Dataset excerpts —
## Start

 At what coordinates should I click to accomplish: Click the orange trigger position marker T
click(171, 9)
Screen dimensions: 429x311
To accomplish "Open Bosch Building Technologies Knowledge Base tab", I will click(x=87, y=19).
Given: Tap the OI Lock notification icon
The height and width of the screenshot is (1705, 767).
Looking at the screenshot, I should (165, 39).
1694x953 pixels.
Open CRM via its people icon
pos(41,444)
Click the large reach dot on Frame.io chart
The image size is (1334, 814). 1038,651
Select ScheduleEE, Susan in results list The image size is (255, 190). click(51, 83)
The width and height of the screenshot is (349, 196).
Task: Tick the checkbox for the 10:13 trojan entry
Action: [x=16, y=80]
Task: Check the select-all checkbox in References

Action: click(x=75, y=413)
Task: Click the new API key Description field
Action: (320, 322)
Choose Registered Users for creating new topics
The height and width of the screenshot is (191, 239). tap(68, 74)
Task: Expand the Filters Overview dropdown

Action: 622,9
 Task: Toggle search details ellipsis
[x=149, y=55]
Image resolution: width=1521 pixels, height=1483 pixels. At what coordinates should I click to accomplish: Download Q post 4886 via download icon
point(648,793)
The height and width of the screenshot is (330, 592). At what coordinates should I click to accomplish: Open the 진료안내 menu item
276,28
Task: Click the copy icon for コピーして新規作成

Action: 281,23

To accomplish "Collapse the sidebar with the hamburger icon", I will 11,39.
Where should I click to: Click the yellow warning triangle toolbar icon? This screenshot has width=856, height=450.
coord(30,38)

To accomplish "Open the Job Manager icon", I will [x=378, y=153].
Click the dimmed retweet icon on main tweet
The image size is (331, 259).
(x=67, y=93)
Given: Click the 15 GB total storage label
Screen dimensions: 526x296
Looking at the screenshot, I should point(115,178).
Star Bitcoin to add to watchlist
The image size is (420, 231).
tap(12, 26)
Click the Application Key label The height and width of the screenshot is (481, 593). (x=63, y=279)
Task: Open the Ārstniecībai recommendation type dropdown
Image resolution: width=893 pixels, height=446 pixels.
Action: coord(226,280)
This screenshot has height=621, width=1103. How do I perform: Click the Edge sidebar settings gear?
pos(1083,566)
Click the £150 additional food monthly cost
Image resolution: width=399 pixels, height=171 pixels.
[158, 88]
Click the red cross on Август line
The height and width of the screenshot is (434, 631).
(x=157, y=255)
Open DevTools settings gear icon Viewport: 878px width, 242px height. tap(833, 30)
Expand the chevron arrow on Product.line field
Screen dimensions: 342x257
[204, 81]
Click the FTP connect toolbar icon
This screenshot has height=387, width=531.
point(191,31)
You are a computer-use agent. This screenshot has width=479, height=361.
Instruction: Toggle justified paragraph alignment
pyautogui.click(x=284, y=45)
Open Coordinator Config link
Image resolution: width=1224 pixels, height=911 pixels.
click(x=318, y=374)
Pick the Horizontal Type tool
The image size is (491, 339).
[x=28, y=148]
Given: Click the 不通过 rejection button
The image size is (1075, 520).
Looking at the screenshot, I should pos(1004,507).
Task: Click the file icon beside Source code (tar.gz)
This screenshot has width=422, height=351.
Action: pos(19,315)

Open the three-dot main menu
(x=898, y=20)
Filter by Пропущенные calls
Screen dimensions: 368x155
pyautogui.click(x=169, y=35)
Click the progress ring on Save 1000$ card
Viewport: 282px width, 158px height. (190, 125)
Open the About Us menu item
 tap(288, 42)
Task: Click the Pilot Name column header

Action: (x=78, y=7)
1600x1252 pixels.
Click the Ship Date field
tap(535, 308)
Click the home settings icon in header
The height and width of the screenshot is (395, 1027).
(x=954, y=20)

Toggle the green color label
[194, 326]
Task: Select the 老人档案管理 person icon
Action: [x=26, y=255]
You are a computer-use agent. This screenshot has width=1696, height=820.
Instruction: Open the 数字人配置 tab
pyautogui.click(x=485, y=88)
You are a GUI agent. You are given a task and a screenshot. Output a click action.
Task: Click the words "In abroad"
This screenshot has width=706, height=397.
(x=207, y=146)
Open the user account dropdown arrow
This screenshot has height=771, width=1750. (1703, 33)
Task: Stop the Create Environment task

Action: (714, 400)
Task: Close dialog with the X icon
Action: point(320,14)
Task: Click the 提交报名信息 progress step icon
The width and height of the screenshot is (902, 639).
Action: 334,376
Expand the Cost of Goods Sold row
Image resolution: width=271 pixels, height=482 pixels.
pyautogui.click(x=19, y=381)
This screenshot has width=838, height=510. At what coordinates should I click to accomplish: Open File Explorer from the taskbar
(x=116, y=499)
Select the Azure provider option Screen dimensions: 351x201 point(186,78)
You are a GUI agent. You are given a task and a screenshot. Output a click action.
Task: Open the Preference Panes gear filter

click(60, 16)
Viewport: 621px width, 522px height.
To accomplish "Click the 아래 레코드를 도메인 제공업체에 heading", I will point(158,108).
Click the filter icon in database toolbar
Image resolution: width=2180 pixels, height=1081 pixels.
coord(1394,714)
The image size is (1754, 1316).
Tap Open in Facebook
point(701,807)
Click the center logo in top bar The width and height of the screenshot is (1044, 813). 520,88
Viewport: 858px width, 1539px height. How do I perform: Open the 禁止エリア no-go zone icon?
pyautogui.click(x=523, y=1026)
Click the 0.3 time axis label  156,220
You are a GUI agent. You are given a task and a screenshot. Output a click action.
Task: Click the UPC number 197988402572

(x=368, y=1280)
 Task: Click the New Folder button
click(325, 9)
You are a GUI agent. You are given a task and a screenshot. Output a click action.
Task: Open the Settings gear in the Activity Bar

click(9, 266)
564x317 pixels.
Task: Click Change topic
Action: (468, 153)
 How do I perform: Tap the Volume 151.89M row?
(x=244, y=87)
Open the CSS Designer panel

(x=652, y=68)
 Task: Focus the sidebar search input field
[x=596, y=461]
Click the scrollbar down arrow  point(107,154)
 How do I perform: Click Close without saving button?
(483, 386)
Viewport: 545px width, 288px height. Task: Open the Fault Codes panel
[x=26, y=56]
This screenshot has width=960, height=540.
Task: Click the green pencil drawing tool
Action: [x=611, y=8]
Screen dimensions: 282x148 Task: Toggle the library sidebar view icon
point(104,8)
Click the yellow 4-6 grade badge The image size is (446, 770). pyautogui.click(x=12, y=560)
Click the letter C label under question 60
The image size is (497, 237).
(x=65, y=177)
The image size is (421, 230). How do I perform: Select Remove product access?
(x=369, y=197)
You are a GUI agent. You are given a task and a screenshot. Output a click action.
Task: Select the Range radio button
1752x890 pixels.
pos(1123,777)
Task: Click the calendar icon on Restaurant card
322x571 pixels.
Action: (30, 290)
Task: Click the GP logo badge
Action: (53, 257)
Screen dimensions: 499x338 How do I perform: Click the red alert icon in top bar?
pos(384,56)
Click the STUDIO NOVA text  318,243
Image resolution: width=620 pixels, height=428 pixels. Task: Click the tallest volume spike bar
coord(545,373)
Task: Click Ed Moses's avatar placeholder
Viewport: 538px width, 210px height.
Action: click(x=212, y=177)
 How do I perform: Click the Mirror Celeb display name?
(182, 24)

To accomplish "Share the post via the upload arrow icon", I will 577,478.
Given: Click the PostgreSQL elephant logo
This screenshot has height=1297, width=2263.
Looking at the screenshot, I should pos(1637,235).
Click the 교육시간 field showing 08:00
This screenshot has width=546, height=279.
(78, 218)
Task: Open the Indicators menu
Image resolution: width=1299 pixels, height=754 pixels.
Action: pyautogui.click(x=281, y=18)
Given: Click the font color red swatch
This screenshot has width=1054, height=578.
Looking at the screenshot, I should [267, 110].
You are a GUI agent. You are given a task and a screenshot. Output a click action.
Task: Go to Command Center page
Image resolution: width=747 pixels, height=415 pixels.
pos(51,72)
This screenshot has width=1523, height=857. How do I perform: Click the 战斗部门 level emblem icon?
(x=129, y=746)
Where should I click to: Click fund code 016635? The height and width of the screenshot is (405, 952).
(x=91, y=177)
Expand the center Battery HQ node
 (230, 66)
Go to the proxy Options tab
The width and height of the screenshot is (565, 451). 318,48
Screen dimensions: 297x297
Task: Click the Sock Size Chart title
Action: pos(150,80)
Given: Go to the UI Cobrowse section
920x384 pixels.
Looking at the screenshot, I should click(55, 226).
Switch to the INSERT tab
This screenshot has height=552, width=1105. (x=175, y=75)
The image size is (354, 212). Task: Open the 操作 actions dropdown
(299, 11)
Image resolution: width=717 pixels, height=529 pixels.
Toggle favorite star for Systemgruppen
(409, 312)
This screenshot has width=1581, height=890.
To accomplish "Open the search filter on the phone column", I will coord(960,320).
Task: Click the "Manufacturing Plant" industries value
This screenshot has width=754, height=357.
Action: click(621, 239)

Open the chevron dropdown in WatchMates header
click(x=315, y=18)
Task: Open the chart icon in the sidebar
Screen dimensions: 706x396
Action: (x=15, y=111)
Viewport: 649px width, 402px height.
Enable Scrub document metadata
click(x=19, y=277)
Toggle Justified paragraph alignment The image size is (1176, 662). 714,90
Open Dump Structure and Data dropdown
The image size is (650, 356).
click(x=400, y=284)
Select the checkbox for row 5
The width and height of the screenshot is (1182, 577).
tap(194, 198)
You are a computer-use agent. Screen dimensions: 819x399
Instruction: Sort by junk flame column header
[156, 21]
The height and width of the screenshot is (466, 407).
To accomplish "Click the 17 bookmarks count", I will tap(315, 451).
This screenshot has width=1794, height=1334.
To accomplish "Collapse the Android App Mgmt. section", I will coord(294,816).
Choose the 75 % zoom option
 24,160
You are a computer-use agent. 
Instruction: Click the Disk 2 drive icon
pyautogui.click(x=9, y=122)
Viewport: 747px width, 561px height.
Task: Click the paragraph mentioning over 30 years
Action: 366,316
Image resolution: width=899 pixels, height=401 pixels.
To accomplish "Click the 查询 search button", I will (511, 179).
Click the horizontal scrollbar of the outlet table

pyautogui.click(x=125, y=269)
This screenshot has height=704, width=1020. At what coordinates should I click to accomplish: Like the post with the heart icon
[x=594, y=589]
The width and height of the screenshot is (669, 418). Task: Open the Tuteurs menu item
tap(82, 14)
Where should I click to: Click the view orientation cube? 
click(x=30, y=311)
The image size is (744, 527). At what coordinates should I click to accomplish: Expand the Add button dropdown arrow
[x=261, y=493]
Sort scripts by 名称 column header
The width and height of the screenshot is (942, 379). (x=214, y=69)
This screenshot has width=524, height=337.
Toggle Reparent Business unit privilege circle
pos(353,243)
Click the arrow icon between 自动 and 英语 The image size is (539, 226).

## End

Can you return the listing lines from the line with "Click the progress ring on Save 1000$ card" up to and including the line with "pyautogui.click(x=485, y=88)", reproduced character for character?

Click the progress ring on Save 1000$ card
Viewport: 282px width, 158px height. (190, 125)
Open the About Us menu item
 tap(288, 42)
Task: Click the Pilot Name column header

Action: (x=78, y=7)
1600x1252 pixels.
Click the Ship Date field
tap(535, 308)
Click the home settings icon in header
The height and width of the screenshot is (395, 1027).
(x=954, y=20)

Toggle the green color label
[194, 326]
Task: Select the 老人档案管理 person icon
Action: [x=26, y=255]
You are a computer-use agent. This screenshot has width=1696, height=820.
Instruction: Open the 数字人配置 tab
pyautogui.click(x=485, y=88)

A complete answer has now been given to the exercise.